DOCUMENT TEXT ::

In February, Amnesty published a report (pdf) about one of Syria’s most notorious prisons, where as many as 13,000 of Assad’s opponents were secretly hanged during the first five years of the civil war.
It found the Syrian government ordered the killings at Saydnaya prison as part of a wider extermination policy. Many thousands more died through torture and starvation at the death camp.
The majority of female prisoners are held in Adra prison in Damascus, according to Amnesty. In the early days of the uprising female detainees were mainly political activists or humanitarian workers. But as the crisis escalated it became more common for other women, often relatives of opposition fighters, to be arrested and used as bargaining chips, sometimes for prisoner swaps.
One former detainee who has since fled Syria and is living in Manchester, where the exhibition will be staged, has told how she feared for her life and was regularly tortured. Before the uprising in 2011, Asmaa, then 27, was studying childhood development and living in Daraa, the first city that started protesting against the government. She undertook training to become a first aid responder and started attending the demonstrations regularly.
Her name was eventually referred to the regime. In March 2012 she was arrested when she was caught trying to help a friend who had defected from Assad’s army after refusing to open fire on peaceful protesters.
She told the Guardian: “It was a terrifying experience. I was put in a small cramped cell and then my friend was tortured in front of me. They used electric cables and hit him with a wooden board. To this day I don’t know if he is still detained or whether he is dead or alive.”

WHAT THE TASK ASKS :: Write out the part of the passage on Syria's detainees that opens with the words containing "The majority of" and closes with "the demonstrations regularly.", switching "first aid responder" to "paramedic". Work only from the passage on Syria's detainees.

LISTED RECORDS ::
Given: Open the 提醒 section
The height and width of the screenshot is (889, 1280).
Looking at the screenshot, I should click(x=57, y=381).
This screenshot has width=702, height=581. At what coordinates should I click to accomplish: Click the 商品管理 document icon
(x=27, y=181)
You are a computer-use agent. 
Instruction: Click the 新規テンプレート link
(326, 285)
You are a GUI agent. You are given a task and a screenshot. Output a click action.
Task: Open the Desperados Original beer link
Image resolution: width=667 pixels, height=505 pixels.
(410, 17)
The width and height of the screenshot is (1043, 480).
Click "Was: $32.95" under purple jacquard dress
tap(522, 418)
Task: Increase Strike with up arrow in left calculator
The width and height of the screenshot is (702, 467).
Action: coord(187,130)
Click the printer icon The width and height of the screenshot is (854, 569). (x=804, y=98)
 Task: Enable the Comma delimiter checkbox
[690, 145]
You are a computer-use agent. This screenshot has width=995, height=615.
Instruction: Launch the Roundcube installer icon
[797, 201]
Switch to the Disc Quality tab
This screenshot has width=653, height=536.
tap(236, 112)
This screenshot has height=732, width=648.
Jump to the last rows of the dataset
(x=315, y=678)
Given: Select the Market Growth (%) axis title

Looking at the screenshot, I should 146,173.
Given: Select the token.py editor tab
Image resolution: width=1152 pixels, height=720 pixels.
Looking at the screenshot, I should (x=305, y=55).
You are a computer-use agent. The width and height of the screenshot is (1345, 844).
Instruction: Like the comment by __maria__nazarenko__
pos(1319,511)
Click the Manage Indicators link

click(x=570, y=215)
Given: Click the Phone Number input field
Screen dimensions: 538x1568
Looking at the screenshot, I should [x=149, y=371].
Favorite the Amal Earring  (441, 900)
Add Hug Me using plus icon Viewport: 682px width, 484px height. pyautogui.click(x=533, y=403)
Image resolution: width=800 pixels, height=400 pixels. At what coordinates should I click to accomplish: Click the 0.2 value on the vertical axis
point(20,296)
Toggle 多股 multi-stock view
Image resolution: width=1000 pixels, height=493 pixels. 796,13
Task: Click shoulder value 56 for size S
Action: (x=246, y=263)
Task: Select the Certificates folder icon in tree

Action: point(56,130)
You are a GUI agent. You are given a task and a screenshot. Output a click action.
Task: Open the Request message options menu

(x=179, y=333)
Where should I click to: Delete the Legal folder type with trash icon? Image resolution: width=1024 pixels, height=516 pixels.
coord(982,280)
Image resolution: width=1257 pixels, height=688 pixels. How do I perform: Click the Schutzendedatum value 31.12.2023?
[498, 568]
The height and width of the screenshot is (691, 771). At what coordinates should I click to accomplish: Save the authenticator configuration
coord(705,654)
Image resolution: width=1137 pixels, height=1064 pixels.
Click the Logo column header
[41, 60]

COMPLETED EXERCISE ::
The majority of female prisoners are held in Adra prison in Damascus, according to Amnesty. In the early days of the uprising female detainees were mainly political activists or humanitarian workers. But as the crisis escalated it became more common for other women, often relatives of opposition fighters, to be arrested and used as bargaining chips, sometimes for prisoner swaps.
One former detainee who has since fled Syria and is living in Manchester, where the exhibition will be staged, has told how she feared for her life and was regularly tortured. Before the uprising in 2011, Asmaa, then 27, was studying childhood development and living in Daraa, the first city that started protesting against the government. She undertook training to become a paramedic and started attending the demonstrations regularly.